:: Pixel coordinate grounding data ::
BEGIN

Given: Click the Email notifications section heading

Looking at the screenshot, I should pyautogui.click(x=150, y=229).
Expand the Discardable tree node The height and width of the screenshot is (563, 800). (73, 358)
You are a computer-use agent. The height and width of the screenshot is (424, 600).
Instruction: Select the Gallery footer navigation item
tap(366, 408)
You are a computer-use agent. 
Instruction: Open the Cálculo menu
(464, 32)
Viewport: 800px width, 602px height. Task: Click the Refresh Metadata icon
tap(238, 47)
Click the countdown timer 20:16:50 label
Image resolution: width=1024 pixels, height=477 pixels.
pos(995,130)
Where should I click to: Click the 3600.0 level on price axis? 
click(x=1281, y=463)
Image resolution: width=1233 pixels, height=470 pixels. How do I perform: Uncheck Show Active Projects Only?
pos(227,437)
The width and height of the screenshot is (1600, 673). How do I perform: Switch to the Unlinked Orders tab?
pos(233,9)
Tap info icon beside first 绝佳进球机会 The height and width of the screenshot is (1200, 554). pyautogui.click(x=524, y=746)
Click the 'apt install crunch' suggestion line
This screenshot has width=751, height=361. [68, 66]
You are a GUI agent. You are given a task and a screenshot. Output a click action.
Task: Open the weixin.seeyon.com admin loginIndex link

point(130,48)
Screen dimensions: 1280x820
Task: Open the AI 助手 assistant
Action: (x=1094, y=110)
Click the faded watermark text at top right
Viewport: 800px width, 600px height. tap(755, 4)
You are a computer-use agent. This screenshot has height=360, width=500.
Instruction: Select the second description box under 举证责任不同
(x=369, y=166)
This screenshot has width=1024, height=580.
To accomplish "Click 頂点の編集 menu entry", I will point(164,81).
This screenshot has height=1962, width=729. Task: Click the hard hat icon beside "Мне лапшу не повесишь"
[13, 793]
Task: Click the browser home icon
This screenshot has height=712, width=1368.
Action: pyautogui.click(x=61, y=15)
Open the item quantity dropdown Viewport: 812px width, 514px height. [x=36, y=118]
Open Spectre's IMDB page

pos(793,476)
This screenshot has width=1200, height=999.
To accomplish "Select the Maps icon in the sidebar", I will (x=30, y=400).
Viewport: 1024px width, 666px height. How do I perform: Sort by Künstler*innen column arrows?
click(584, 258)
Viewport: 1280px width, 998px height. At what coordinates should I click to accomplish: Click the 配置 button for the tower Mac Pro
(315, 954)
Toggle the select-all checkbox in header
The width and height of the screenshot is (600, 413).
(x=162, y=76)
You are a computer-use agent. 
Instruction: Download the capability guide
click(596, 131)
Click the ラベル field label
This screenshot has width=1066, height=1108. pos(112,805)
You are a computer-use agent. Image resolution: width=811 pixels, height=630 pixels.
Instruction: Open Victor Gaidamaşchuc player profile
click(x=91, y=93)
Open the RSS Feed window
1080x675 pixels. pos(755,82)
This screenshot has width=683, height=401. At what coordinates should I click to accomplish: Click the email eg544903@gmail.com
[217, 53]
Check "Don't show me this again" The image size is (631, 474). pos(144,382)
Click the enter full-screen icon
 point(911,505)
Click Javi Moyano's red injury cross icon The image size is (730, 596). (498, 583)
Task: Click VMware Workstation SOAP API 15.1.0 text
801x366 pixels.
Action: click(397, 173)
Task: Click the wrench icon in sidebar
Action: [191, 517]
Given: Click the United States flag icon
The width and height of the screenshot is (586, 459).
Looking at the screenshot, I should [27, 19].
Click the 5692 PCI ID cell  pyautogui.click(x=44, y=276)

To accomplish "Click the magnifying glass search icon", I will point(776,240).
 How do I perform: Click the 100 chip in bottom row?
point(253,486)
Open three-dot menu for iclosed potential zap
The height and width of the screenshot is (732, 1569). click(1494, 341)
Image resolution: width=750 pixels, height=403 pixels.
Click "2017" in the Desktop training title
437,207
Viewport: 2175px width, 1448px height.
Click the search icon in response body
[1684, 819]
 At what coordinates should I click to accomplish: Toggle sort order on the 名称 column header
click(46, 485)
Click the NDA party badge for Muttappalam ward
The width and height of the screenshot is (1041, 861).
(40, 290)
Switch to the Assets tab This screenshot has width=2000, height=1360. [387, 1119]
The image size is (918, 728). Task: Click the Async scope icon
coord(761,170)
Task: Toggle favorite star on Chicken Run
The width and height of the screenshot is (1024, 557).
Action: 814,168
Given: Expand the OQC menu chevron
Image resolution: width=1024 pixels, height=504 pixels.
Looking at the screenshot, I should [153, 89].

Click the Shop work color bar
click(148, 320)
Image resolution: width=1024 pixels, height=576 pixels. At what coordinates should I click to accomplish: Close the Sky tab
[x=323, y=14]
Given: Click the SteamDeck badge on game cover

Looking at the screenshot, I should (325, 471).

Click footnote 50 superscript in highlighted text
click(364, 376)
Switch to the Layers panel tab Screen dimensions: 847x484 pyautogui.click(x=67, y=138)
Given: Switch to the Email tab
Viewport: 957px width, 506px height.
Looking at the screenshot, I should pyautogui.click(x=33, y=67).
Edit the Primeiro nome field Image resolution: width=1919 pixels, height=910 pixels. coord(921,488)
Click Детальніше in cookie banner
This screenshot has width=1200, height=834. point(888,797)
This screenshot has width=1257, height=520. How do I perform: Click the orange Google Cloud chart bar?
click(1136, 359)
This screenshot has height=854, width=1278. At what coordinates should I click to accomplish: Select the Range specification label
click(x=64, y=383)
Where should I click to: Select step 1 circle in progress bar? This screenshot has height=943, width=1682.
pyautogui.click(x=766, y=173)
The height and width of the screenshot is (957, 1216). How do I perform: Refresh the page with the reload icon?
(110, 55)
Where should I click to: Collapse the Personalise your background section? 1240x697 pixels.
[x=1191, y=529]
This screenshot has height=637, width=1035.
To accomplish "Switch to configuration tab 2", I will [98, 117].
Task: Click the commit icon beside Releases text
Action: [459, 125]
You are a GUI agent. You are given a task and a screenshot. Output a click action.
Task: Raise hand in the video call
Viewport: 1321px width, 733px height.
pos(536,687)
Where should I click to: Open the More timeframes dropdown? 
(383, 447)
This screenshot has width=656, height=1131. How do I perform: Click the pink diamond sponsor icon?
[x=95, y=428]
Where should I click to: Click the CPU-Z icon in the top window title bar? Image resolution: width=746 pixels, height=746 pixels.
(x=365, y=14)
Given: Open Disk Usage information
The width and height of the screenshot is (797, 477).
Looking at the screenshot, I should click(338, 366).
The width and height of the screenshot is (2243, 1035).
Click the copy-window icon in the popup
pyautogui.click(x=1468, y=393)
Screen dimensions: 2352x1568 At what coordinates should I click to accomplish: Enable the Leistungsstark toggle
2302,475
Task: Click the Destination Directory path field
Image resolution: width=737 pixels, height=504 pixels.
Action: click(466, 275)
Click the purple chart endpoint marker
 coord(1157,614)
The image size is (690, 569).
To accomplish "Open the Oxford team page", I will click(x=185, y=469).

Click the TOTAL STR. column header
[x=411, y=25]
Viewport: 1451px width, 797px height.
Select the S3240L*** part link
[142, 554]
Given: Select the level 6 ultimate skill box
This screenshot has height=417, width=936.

END

:: Assigned task ::
In the records, find every line that has the string "agent" and copy it.

:: Your solution ::
You are a computer-use agent. The height and width of the screenshot is (424, 600).
You are a computer-use agent. 
You are a GUI agent. You are given a task and a screenshot. Output a click action.
You are a computer-use agent. This screenshot has height=360, width=500.
You are a computer-use agent. 
You are a computer-use agent. Image resolution: width=811 pixels, height=630 pixels.
You are a GUI agent. You are given a task and a screenshot. Output a click action.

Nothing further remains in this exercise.